Aim of the task: Before you finish, make sure every line below has been written out exactly.

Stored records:
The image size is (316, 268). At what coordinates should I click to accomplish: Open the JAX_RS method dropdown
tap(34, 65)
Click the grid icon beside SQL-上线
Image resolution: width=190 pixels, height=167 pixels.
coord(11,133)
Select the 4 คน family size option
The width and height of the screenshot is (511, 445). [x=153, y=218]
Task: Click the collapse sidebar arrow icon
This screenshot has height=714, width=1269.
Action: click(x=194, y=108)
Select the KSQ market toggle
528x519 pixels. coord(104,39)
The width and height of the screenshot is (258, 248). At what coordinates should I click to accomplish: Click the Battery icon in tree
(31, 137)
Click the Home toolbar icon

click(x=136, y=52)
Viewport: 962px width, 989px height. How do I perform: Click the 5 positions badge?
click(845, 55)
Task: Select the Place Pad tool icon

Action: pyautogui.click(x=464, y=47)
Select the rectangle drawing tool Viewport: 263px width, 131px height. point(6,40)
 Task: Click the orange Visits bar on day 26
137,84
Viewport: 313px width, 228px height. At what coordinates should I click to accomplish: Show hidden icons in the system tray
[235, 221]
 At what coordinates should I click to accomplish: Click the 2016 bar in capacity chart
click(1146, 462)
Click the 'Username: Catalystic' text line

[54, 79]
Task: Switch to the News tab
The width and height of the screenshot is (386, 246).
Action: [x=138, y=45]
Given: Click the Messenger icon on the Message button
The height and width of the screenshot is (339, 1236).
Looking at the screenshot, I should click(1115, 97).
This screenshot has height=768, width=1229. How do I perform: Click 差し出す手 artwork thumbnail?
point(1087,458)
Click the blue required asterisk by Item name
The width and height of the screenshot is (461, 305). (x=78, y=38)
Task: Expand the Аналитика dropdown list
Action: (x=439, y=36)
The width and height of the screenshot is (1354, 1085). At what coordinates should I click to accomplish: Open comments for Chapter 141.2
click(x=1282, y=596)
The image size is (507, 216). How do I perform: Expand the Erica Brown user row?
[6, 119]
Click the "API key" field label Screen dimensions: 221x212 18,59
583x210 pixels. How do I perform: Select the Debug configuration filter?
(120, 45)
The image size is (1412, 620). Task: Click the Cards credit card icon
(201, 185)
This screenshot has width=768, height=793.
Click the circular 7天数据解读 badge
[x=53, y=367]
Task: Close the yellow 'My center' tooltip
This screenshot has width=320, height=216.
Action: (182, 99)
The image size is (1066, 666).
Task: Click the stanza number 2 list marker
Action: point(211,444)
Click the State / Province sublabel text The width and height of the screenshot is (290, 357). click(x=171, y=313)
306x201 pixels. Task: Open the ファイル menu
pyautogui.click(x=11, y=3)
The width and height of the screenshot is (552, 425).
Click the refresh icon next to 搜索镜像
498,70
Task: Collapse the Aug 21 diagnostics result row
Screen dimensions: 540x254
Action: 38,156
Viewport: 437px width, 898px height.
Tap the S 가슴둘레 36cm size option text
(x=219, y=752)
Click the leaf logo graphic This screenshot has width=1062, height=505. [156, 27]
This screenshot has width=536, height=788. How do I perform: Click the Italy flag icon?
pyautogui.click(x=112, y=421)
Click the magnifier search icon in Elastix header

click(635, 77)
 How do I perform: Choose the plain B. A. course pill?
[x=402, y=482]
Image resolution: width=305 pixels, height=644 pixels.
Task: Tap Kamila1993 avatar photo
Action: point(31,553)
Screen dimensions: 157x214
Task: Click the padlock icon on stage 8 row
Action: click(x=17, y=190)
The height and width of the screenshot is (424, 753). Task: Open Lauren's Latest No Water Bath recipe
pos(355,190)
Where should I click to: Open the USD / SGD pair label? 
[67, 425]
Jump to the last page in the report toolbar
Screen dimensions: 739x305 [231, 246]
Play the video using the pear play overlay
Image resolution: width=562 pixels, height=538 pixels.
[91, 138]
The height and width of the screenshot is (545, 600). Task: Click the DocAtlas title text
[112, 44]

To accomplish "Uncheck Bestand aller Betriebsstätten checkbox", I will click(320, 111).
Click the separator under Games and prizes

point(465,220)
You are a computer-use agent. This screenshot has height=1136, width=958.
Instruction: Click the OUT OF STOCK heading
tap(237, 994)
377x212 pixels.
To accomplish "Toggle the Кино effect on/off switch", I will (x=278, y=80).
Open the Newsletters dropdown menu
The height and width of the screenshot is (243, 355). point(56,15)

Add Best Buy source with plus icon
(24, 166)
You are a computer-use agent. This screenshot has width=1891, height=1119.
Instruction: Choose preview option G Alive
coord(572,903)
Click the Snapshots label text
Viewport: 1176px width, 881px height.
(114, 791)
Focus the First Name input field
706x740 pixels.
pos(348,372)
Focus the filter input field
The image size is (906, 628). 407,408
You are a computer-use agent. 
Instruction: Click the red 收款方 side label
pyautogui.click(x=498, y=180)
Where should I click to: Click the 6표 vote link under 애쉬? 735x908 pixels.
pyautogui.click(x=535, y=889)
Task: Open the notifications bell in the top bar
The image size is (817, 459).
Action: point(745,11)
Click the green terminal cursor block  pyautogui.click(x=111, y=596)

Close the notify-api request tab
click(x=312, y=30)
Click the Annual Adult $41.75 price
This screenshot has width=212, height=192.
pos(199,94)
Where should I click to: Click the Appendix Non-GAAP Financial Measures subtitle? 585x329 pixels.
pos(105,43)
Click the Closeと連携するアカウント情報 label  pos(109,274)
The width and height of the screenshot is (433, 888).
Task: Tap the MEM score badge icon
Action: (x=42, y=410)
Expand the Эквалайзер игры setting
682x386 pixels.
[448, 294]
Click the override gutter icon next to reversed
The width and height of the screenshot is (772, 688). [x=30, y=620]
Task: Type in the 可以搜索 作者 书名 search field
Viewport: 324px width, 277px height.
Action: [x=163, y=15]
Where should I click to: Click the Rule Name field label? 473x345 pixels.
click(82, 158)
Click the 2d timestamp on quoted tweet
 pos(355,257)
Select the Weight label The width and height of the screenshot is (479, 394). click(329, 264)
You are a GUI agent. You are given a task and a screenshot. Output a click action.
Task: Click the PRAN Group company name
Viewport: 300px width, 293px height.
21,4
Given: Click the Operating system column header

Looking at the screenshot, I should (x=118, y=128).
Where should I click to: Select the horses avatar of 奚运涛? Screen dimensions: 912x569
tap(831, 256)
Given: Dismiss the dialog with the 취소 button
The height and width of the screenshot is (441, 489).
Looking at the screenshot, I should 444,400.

Output of the task:
The image size is (316, 268). At what coordinates should I click to accomplish: Open the JAX_RS method dropdown
tap(34, 65)
Click the grid icon beside SQL-上线
Image resolution: width=190 pixels, height=167 pixels.
coord(11,133)
Select the 4 คน family size option
The width and height of the screenshot is (511, 445). [x=153, y=218]
Task: Click the collapse sidebar arrow icon
This screenshot has height=714, width=1269.
Action: click(x=194, y=108)
Select the KSQ market toggle
528x519 pixels. coord(104,39)
The width and height of the screenshot is (258, 248). At what coordinates should I click to accomplish: Click the Battery icon in tree
(31, 137)
Click the Home toolbar icon

click(x=136, y=52)
Viewport: 962px width, 989px height. How do I perform: Click the 5 positions badge?
click(845, 55)
Task: Select the Place Pad tool icon

Action: pyautogui.click(x=464, y=47)
Select the rectangle drawing tool Viewport: 263px width, 131px height. point(6,40)
 Task: Click the orange Visits bar on day 26
137,84
Viewport: 313px width, 228px height. At what coordinates should I click to accomplish: Show hidden icons in the system tray
[235, 221]
 At what coordinates should I click to accomplish: Click the 2016 bar in capacity chart
click(1146, 462)
Click the 'Username: Catalystic' text line

[54, 79]
Task: Switch to the News tab
The width and height of the screenshot is (386, 246).
Action: [x=138, y=45]
Given: Click the Messenger icon on the Message button
The height and width of the screenshot is (339, 1236).
Looking at the screenshot, I should click(1115, 97).
This screenshot has height=768, width=1229. How do I perform: Click 差し出す手 artwork thumbnail?
point(1087,458)
Click the blue required asterisk by Item name
The width and height of the screenshot is (461, 305). (x=78, y=38)
Task: Expand the Аналитика dropdown list
Action: (x=439, y=36)
The width and height of the screenshot is (1354, 1085). At what coordinates should I click to accomplish: Open comments for Chapter 141.2
click(x=1282, y=596)
The image size is (507, 216). How do I perform: Expand the Erica Brown user row?
[6, 119]
Click the "API key" field label Screen dimensions: 221x212 18,59
583x210 pixels. How do I perform: Select the Debug configuration filter?
(120, 45)
The image size is (1412, 620). Task: Click the Cards credit card icon
(201, 185)
This screenshot has width=768, height=793.
Click the circular 7天数据解读 badge
[x=53, y=367]
Task: Close the yellow 'My center' tooltip
This screenshot has width=320, height=216.
Action: (182, 99)
The image size is (1066, 666).
Task: Click the stanza number 2 list marker
Action: point(211,444)
Click the State / Province sublabel text The width and height of the screenshot is (290, 357). click(x=171, y=313)
306x201 pixels. Task: Open the ファイル menu
pyautogui.click(x=11, y=3)
The width and height of the screenshot is (552, 425).
Click the refresh icon next to 搜索镜像
498,70
Task: Collapse the Aug 21 diagnostics result row
Screen dimensions: 540x254
Action: 38,156
Viewport: 437px width, 898px height.
Tap the S 가슴둘레 36cm size option text
(x=219, y=752)
Click the leaf logo graphic This screenshot has width=1062, height=505. [156, 27]
This screenshot has width=536, height=788. How do I perform: Click the Italy flag icon?
pyautogui.click(x=112, y=421)
Click the magnifier search icon in Elastix header

click(635, 77)
 How do I perform: Choose the plain B. A. course pill?
[x=402, y=482]
Image resolution: width=305 pixels, height=644 pixels.
Task: Tap Kamila1993 avatar photo
Action: point(31,553)
Screen dimensions: 157x214
Task: Click the padlock icon on stage 8 row
Action: click(x=17, y=190)
The height and width of the screenshot is (424, 753). Task: Open Lauren's Latest No Water Bath recipe
pos(355,190)
Where should I click to: Open the USD / SGD pair label? 
[67, 425]
Jump to the last page in the report toolbar
Screen dimensions: 739x305 [231, 246]
Play the video using the pear play overlay
Image resolution: width=562 pixels, height=538 pixels.
[91, 138]
The height and width of the screenshot is (545, 600). Task: Click the DocAtlas title text
[112, 44]

To accomplish "Uncheck Bestand aller Betriebsstätten checkbox", I will click(320, 111).
Click the separator under Games and prizes

point(465,220)
You are a computer-use agent. This screenshot has height=1136, width=958.
Instruction: Click the OUT OF STOCK heading
tap(237, 994)
377x212 pixels.
To accomplish "Toggle the Кино effect on/off switch", I will (x=278, y=80).
Open the Newsletters dropdown menu
The height and width of the screenshot is (243, 355). point(56,15)

Add Best Buy source with plus icon
(24, 166)
You are a computer-use agent. This screenshot has width=1891, height=1119.
Instruction: Choose preview option G Alive
coord(572,903)
Click the Snapshots label text
Viewport: 1176px width, 881px height.
(114, 791)
Focus the First Name input field
706x740 pixels.
pos(348,372)
Focus the filter input field
The image size is (906, 628). 407,408
You are a computer-use agent. 
Instruction: Click the red 收款方 side label
pyautogui.click(x=498, y=180)
Where should I click to: Click the 6표 vote link under 애쉬? 735x908 pixels.
pyautogui.click(x=535, y=889)
Task: Open the notifications bell in the top bar
The image size is (817, 459).
Action: point(745,11)
Click the green terminal cursor block  pyautogui.click(x=111, y=596)

Close the notify-api request tab
click(x=312, y=30)
Click the Annual Adult $41.75 price
This screenshot has width=212, height=192.
pos(199,94)
Where should I click to: Click the Appendix Non-GAAP Financial Measures subtitle? 585x329 pixels.
pos(105,43)
Click the Closeと連携するアカウント情報 label  pos(109,274)
The width and height of the screenshot is (433, 888).
Task: Tap the MEM score badge icon
Action: (x=42, y=410)
Expand the Эквалайзер игры setting
682x386 pixels.
[448, 294]
Click the override gutter icon next to reversed
The width and height of the screenshot is (772, 688). [x=30, y=620]
Task: Type in the 可以搜索 作者 书名 search field
Viewport: 324px width, 277px height.
Action: [x=163, y=15]
Where should I click to: Click the Rule Name field label? 473x345 pixels.
click(82, 158)
Click the 2d timestamp on quoted tweet
 pos(355,257)
Select the Weight label The width and height of the screenshot is (479, 394). click(329, 264)
You are a GUI agent. You are given a task and a screenshot. Output a click action.
Task: Click the PRAN Group company name
Viewport: 300px width, 293px height.
21,4
Given: Click the Operating system column header

Looking at the screenshot, I should (x=118, y=128).
Where should I click to: Select the horses avatar of 奚运涛? Screen dimensions: 912x569
tap(831, 256)
Given: Dismiss the dialog with the 취소 button
The height and width of the screenshot is (441, 489).
Looking at the screenshot, I should 444,400.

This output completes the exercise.